Post
Topic
Board Speculation
Re: Wall Observer BTC/USD - Bitcoin price movement tracking & discussion
by
whiteboy420
on 25/12/2019, 01:47:28 UTC
She is right at what she is posting latter. But the first post you quoted is really silly. Bitcoin price is so unstable that will be way different next week not just a year from now. The point she is right about is that future trading makes bitcoin more stable. So growths and declines will be less sharp. Both ways will be more stable not just the way up. And that is good, money need to be as stable as can be.

The first serious derivative salvo arrived just at the death of the last bubble and since then it's been a steady decline into poo soup.

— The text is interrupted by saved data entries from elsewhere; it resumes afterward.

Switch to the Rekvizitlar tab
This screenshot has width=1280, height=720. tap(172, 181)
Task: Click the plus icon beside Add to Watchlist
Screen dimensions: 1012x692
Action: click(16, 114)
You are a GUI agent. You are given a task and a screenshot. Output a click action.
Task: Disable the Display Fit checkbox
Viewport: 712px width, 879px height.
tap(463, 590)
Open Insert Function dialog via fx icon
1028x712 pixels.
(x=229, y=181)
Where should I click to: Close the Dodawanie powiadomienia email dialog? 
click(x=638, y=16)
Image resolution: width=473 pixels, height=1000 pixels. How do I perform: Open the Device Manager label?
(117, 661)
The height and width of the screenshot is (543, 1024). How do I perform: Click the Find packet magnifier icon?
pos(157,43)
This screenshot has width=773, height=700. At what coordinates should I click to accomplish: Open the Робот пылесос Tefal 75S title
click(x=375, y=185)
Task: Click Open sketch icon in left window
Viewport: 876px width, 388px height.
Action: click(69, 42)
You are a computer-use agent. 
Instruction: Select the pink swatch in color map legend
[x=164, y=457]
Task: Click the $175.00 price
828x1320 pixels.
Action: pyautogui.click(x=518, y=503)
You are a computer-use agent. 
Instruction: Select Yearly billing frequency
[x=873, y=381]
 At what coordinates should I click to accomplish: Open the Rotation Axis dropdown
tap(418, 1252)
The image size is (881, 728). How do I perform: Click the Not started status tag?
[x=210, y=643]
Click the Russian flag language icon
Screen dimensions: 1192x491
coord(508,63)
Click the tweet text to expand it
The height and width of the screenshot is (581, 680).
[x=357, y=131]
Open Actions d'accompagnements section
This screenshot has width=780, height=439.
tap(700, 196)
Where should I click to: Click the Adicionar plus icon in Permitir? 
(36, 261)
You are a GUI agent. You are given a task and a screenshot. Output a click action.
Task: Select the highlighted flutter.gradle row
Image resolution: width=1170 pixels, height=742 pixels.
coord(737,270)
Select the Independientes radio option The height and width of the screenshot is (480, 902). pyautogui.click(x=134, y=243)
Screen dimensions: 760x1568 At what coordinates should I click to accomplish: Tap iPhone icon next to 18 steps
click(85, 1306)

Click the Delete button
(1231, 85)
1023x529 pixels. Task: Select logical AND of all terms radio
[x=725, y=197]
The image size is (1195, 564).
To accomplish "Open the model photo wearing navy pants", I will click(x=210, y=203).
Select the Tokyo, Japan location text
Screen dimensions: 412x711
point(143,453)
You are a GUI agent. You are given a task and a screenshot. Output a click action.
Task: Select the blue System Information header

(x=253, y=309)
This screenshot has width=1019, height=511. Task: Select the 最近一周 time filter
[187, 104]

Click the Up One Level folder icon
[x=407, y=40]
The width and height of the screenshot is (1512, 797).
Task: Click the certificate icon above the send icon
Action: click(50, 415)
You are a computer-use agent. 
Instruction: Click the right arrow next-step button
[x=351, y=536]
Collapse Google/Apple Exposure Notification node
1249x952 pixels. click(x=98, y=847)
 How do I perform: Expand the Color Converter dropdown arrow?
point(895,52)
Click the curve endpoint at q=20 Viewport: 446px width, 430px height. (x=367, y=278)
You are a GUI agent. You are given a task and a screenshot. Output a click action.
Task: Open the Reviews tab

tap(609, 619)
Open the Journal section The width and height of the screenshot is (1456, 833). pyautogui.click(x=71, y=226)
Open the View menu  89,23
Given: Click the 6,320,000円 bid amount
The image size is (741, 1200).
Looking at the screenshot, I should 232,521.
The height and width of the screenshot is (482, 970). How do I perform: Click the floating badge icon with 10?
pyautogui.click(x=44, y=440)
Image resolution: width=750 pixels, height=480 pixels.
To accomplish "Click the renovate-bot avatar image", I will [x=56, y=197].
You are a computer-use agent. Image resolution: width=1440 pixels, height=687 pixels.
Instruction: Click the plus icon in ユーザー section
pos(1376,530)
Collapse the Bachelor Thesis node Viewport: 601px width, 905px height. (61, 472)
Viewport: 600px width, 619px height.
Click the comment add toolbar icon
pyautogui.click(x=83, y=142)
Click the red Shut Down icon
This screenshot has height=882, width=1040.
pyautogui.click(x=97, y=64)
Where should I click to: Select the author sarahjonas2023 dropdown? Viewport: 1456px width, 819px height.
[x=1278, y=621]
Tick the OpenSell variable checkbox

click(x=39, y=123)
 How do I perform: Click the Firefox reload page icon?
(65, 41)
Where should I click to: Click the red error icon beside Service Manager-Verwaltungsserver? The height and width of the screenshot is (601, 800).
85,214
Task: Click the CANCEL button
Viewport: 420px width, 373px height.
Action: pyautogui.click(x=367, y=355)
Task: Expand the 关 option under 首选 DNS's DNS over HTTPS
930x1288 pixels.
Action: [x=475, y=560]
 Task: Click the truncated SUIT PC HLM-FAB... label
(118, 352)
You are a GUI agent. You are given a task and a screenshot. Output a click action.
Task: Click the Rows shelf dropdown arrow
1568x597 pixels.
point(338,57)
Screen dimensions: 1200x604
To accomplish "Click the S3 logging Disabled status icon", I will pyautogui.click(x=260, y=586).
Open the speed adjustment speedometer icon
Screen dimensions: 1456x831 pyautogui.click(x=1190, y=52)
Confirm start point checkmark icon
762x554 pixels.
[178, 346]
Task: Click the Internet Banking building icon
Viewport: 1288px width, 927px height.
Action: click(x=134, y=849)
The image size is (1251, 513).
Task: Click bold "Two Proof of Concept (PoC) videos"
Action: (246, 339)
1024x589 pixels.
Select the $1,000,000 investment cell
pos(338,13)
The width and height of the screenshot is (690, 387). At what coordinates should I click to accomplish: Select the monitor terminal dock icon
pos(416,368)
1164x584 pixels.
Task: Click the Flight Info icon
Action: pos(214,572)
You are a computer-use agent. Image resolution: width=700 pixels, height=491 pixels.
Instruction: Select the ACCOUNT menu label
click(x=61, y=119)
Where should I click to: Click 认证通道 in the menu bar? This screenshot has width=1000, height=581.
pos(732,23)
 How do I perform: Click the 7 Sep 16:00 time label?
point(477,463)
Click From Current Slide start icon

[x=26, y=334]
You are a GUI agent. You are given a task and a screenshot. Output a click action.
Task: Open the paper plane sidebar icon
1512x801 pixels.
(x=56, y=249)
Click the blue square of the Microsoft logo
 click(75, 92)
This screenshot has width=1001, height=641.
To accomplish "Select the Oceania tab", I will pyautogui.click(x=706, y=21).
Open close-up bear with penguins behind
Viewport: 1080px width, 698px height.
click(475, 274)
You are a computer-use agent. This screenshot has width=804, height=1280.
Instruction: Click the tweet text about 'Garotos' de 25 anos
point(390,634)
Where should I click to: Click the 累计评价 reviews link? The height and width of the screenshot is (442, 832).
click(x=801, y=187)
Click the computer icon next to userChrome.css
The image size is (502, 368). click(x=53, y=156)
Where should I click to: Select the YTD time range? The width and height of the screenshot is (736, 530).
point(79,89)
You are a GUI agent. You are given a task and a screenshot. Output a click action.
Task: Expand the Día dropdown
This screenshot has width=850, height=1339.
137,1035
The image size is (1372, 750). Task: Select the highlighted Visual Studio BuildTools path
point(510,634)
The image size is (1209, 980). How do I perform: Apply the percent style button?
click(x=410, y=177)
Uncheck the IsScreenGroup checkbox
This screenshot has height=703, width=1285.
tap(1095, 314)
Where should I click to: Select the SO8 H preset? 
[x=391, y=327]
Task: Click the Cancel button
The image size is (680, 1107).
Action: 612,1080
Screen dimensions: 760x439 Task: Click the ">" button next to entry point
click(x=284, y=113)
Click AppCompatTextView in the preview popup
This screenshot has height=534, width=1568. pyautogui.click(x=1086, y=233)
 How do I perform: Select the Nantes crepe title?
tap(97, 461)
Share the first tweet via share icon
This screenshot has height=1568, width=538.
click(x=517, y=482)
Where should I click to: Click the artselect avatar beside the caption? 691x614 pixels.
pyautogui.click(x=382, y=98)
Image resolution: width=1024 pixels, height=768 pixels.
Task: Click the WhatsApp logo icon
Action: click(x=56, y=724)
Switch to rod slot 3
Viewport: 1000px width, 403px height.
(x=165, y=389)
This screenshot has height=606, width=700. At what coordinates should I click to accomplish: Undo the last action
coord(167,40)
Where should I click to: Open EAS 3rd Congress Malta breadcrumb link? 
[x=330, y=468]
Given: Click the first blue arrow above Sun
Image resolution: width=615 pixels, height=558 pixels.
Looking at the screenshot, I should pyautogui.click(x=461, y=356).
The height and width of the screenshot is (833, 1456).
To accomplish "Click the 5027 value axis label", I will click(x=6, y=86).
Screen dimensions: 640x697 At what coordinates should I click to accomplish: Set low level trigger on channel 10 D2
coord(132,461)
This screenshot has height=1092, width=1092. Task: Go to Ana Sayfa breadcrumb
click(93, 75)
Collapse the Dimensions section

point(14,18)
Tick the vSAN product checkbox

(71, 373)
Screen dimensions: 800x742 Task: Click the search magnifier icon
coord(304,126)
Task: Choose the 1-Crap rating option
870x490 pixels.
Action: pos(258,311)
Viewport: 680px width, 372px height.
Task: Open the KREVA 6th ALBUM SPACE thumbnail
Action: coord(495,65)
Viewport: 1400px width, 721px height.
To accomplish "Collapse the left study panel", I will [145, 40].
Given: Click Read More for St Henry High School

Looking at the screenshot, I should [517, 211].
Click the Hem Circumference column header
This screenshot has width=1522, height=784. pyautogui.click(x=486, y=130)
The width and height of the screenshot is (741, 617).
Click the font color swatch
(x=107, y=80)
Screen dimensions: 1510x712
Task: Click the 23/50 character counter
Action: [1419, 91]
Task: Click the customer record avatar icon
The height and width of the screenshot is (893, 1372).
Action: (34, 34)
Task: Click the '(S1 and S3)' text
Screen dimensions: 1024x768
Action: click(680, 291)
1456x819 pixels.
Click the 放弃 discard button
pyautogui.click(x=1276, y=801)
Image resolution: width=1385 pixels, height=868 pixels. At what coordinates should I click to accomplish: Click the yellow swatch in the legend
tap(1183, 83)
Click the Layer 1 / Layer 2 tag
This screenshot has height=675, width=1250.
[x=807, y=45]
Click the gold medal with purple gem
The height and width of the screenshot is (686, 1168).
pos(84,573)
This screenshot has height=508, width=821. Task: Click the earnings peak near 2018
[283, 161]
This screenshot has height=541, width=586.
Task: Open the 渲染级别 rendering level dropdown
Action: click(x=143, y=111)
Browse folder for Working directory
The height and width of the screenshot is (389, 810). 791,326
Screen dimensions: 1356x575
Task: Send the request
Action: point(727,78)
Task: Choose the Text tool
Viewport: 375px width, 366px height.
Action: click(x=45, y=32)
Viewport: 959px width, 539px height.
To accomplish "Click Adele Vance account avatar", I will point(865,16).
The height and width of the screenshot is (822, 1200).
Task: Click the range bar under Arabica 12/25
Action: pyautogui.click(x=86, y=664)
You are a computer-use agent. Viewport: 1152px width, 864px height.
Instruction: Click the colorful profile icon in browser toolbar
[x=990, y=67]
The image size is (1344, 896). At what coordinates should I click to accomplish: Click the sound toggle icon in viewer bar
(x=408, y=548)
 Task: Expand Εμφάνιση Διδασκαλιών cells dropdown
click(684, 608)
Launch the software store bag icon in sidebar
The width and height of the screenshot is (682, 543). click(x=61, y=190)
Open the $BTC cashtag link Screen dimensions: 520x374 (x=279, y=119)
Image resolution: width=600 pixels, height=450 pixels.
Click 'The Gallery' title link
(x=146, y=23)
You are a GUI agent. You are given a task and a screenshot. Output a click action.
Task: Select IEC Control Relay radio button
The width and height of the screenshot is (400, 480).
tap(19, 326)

She's right to raise the possibility. That's unquestionably where most of the 'institutional investors' will prefer to go, but everything flies out the window if there's proper a bubble on or the sniff of one.

We need all this new guff to be present for another 2-3 complete cycles before its effects can be properly analysed. Until then it's just groping in the dark.

As posters have said, nobody can claim to know for sure, and that includes the most bullish cheerleaders....

So, there is indeed a possibility that BTC does not rise due to the next halving. There have only been 2 halvings so far, way too little for a certain judgment.  Price is always dependent on demand first and foremost... supply is important, but it is secondary.

The next bubble, if and when it happens , will have to be a function of a very large amount of fresh capital entering the market. The numbers required are much larger now than in previous bull phases.

Cost of production also plays a major part... Cutting production (per block) in half, while cost of production (per block) remains the same, could make mining unprofitable, unless the price rises.

Edit: Rephrased last sentence.



2020 lead up to halvening will be the most pathetic hopium cope by folks that cant into economics but somehow think the supply/demand discourse magic is an apodictic certainty.